Однако в первый день швейцарцев в церкви почти не оказалось. Кроме профессора Женевского университета, жены какого-то врача (во время мессы эта дама играла на гитаре), смешанной семейной пары (жена — католичка, муж — протестант), все остальные были иностранцы: девушка из Голландии, итальянка, увлекавшаяся спиритизмом, ее соотечественник, который, правда, собирался принять швейцарское подданство, и мы с Аделой. В самое первое воскресенье нас приняли за ирландцев: голубоглазая чета с шестью детьми, тоже голубоглазыми и белокурыми, — ясное дело, ирландцы!
В следующий раз мы поспешили признаться, что не имеем никакого отношения к Ирландии. «Мы каталонцы». — «А, испанцы?» — «Да нет же, каталонцы». — «Понятно, в общем, испанцы». Это признание сильно повредило нам в глазах прихожан, хотя мы все же оставались для них сынами страны, подарившей миру Дон Кихота, корриду и фламенко.
Однако мы тоже были разочарованы. Общение с этими людьми интересно и полезно, но мы искали и желали чего-то совсем другого.
На прощанье священник показал себя настоящим полиглотом: пара слов по-голландски, пара по-итальянски… Нас он одарил оглушительным «Buenasss nochesss», когда же я заметил, улыбаясь, что по-каталонски это звучит гораздо проще: «Bona nit» священник воскликнул: «Oh, la, la! C’est difficile, quand même, votre catalan»[39].
Конечно, он сказал это нам назло (нет-нет, это замечательный священник, настоящий пастырь человеческих душ, но не будем забывать, что он человек, к тому же с рождения говорящий по-французски). По совести говоря, «Bona nit» куда ближе к «Bonne nuit»[40], чем экзотическое и труднопроизносимое «Buenas noches», которое священник обратил к нам из лучших побуждений, не подозревая, насколько нас мучительно, когда все вокруг говорят по-испански и заставляют это делать других.

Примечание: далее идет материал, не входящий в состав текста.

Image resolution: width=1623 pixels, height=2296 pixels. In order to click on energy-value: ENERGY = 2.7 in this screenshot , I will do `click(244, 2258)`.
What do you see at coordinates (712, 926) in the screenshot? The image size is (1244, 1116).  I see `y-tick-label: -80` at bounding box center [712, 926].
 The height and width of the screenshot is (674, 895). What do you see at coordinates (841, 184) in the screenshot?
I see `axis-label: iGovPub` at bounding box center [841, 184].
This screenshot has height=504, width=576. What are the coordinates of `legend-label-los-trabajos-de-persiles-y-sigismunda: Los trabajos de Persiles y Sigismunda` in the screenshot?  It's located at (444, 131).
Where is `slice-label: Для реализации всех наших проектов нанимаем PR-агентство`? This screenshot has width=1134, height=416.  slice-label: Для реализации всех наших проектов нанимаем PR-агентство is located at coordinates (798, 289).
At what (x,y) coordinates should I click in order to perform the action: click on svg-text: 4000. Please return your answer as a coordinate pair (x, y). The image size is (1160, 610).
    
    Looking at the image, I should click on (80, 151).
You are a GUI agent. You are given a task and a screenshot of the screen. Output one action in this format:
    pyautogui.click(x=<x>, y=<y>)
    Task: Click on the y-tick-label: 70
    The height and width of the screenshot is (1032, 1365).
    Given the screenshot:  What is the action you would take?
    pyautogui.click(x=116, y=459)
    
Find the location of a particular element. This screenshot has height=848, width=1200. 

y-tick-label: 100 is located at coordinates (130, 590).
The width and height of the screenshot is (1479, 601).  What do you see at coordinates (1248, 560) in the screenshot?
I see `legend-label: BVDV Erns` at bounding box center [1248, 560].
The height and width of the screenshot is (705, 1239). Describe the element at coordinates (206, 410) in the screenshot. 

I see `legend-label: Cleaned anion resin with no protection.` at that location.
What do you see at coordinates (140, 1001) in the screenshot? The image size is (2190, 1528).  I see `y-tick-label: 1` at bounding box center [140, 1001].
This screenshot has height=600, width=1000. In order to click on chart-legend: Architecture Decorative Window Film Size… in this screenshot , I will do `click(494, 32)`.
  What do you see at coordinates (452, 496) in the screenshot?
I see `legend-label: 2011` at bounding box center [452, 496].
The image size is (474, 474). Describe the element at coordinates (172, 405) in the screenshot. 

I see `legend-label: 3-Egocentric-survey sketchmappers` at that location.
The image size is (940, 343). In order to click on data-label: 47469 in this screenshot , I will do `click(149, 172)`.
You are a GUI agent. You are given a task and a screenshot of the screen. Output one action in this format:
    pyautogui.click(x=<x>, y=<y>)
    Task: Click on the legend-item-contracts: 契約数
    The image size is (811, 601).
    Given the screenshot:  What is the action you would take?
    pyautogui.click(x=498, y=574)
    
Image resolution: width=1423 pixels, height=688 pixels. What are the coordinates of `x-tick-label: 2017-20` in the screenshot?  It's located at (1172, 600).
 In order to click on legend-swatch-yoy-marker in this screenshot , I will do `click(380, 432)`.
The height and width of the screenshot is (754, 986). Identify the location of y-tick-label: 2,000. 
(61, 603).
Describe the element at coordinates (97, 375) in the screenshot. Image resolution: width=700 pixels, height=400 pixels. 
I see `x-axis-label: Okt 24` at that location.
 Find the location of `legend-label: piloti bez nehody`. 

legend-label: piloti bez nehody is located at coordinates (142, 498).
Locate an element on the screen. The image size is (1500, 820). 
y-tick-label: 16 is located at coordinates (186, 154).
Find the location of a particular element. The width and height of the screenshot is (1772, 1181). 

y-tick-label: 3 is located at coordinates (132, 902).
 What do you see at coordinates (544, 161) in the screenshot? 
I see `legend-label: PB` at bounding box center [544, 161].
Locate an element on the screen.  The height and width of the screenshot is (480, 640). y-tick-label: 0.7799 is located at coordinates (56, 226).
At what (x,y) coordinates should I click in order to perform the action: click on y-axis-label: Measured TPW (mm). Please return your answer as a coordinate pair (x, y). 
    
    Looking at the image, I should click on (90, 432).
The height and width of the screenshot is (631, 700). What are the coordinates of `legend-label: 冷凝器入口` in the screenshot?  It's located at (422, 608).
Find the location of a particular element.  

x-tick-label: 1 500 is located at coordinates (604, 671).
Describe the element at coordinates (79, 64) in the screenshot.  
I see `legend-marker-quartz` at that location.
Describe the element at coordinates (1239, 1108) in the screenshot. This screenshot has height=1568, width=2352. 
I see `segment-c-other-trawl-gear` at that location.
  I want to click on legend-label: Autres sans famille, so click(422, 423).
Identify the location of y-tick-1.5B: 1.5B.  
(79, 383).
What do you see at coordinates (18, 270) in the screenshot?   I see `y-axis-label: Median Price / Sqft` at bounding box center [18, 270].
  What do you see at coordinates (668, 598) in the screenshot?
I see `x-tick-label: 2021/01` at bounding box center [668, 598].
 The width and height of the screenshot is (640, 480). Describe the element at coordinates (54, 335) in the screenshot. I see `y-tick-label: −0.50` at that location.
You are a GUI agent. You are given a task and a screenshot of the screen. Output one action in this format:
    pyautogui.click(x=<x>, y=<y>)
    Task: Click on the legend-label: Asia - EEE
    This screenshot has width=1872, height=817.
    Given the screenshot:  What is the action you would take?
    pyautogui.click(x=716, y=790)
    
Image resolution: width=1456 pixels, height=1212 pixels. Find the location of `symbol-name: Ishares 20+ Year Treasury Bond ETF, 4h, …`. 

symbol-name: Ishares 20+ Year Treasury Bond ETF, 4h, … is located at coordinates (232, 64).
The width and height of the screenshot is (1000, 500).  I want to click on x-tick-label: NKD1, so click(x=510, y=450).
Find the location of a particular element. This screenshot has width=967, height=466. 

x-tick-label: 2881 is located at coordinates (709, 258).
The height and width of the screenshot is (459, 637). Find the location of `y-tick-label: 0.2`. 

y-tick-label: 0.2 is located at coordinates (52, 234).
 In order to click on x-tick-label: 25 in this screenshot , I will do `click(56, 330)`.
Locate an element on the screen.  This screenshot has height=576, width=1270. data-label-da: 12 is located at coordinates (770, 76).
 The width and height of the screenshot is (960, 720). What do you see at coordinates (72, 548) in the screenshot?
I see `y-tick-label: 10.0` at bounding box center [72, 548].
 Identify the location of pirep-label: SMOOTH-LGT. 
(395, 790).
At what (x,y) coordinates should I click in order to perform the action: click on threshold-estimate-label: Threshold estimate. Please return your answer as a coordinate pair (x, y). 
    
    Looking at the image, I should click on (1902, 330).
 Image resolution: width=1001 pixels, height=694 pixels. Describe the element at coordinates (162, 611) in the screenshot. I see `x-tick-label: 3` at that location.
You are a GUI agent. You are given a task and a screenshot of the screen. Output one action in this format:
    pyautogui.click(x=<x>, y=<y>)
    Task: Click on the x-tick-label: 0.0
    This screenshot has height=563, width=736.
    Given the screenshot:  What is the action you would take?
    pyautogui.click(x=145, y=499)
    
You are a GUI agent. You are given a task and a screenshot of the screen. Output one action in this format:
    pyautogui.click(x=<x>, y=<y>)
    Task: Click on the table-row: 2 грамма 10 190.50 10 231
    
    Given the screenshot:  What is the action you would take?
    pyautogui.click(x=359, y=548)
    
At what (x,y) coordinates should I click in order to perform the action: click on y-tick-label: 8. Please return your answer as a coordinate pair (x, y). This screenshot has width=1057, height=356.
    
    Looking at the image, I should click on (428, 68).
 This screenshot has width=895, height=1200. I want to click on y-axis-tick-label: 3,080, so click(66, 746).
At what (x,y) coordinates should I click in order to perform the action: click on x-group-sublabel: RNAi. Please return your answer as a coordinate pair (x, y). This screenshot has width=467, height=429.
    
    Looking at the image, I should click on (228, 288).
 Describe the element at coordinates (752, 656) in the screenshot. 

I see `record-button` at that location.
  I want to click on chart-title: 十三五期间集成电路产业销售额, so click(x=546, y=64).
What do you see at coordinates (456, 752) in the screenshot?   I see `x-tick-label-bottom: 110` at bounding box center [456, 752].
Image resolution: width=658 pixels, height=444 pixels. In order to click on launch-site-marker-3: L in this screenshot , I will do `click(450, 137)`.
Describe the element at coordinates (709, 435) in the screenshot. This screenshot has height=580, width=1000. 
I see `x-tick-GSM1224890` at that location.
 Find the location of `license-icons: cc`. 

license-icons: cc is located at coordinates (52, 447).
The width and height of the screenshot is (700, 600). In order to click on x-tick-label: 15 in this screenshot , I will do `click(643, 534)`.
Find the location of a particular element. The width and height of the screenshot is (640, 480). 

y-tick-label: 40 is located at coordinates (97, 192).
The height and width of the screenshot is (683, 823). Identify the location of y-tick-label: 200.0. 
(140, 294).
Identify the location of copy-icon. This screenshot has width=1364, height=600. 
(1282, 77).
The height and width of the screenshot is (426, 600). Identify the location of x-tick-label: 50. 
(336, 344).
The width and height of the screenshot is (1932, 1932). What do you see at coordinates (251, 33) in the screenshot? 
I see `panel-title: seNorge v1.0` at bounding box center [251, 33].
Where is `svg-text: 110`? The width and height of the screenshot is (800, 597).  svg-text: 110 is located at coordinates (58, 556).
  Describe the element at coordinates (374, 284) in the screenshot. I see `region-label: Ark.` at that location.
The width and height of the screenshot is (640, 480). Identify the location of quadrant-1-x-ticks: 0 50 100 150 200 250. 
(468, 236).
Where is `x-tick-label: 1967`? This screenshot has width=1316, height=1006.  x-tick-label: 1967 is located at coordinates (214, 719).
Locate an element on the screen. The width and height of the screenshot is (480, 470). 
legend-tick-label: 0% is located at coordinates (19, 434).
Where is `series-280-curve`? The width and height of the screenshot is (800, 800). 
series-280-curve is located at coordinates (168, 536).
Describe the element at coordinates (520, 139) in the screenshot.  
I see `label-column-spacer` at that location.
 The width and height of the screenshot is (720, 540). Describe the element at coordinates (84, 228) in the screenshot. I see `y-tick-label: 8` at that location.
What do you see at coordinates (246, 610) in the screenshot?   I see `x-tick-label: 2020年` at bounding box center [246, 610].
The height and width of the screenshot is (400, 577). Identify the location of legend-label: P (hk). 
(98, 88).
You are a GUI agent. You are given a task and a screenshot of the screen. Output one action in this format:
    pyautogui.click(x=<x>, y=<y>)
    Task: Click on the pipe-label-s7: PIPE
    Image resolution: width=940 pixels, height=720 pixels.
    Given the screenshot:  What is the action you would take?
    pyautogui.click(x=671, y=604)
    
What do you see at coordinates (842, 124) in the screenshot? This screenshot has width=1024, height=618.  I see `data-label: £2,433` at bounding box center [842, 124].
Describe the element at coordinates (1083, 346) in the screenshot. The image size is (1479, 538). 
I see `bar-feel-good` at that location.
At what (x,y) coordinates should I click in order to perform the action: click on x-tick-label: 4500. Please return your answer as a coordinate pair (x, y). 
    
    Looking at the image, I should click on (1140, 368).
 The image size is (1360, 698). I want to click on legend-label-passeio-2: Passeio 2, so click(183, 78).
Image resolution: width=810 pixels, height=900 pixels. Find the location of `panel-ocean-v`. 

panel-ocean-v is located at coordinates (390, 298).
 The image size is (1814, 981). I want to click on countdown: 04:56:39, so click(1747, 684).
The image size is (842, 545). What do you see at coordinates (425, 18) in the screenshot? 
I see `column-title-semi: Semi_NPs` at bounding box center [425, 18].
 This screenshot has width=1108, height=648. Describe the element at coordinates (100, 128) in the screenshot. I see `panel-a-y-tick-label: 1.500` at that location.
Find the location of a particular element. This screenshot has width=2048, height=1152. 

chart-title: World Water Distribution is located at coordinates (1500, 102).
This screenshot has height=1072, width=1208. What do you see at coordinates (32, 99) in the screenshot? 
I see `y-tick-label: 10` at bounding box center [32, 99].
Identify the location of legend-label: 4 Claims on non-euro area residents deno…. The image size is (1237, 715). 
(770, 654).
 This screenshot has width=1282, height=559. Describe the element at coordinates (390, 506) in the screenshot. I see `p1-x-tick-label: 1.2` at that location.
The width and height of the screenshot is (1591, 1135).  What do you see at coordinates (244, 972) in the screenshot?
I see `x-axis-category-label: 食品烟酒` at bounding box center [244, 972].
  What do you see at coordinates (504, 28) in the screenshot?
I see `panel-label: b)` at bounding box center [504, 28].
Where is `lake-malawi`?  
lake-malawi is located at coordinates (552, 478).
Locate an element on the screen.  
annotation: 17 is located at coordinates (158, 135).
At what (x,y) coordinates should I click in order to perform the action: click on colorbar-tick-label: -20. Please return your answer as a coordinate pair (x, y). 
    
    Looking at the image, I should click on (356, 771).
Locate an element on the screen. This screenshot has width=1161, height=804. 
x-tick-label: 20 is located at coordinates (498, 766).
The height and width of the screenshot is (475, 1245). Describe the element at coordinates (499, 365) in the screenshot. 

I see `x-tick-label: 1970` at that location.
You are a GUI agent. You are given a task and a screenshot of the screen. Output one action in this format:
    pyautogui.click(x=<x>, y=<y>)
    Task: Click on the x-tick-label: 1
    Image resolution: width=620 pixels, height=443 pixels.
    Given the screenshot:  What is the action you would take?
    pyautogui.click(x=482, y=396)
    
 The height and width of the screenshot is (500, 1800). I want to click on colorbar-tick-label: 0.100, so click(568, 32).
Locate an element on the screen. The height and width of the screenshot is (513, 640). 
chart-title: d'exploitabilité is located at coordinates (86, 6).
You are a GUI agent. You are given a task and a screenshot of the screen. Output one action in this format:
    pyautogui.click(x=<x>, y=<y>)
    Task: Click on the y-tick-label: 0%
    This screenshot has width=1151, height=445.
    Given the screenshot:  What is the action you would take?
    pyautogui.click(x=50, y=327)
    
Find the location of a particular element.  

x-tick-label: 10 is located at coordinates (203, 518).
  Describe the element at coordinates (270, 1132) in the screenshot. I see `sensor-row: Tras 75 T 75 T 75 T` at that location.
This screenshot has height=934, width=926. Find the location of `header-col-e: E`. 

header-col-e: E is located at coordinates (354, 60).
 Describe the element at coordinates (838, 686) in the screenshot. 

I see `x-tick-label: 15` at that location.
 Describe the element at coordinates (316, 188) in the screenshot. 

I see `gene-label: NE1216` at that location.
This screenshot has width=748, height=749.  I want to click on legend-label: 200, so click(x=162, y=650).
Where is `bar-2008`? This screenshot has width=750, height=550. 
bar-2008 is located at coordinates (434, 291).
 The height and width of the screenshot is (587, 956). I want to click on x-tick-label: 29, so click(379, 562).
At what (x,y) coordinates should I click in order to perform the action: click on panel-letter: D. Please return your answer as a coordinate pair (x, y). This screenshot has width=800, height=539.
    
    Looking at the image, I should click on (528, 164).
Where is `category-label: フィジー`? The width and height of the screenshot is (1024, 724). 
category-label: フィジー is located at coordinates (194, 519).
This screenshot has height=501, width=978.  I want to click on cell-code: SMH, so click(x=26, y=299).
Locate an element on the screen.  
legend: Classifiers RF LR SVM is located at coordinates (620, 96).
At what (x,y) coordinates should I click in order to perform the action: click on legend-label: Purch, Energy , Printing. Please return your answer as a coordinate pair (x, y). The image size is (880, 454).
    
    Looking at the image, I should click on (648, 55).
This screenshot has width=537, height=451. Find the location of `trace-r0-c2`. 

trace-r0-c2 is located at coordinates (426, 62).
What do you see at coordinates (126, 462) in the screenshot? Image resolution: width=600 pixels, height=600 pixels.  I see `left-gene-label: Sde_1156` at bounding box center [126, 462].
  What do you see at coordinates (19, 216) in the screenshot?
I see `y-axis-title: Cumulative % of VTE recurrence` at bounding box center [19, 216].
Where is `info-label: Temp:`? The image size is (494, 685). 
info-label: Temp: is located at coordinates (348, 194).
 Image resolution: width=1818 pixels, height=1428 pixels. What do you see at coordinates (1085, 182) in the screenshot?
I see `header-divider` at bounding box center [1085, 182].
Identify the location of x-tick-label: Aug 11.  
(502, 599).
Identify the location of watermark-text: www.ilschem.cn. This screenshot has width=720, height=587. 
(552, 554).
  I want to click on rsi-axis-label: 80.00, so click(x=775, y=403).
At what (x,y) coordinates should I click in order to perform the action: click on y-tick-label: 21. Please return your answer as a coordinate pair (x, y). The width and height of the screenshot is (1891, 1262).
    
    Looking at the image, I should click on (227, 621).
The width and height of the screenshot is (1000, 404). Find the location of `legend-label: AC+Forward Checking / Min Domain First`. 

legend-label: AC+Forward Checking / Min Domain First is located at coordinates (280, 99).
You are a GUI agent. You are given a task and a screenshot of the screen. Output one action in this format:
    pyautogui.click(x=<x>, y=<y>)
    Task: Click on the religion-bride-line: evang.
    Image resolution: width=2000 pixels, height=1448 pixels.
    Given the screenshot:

Через некоторое время протестанты и католики построили новый храм («соединив две церкви под одними сводами»), причем две трети здания занимали католики (в нашем квартале жили в основном иностранцы), и только одну треть — протестанты.
Церковь посвящена Свиданию Девы Марии и святой Елизаветы, но внутри практически ничего нет, кроме креста (правда, очень вычурного) и маленького образа «Доньи Марии» (как сказал бы доктор Жункоза), стоящего в дальнем углу и почти закрытого листьями каких-то тропических растений. Должно быть, таким образом католики выразили свою «терпимость» к протестантам, хотя у последних имеется собственный «зал заседаний», — один из боковых приделов.
Впрочем, разве дело в пышном убранстве? Надо быть выше этого, выше мелочей и человеческой слабости, чаще обращать помыслы свои к Господу.
«Если бы мы чаще обращали свой взор к небу, разве происходило бы с нами такое?» — говорил один мой приятель, на голову которому свалилась черепица.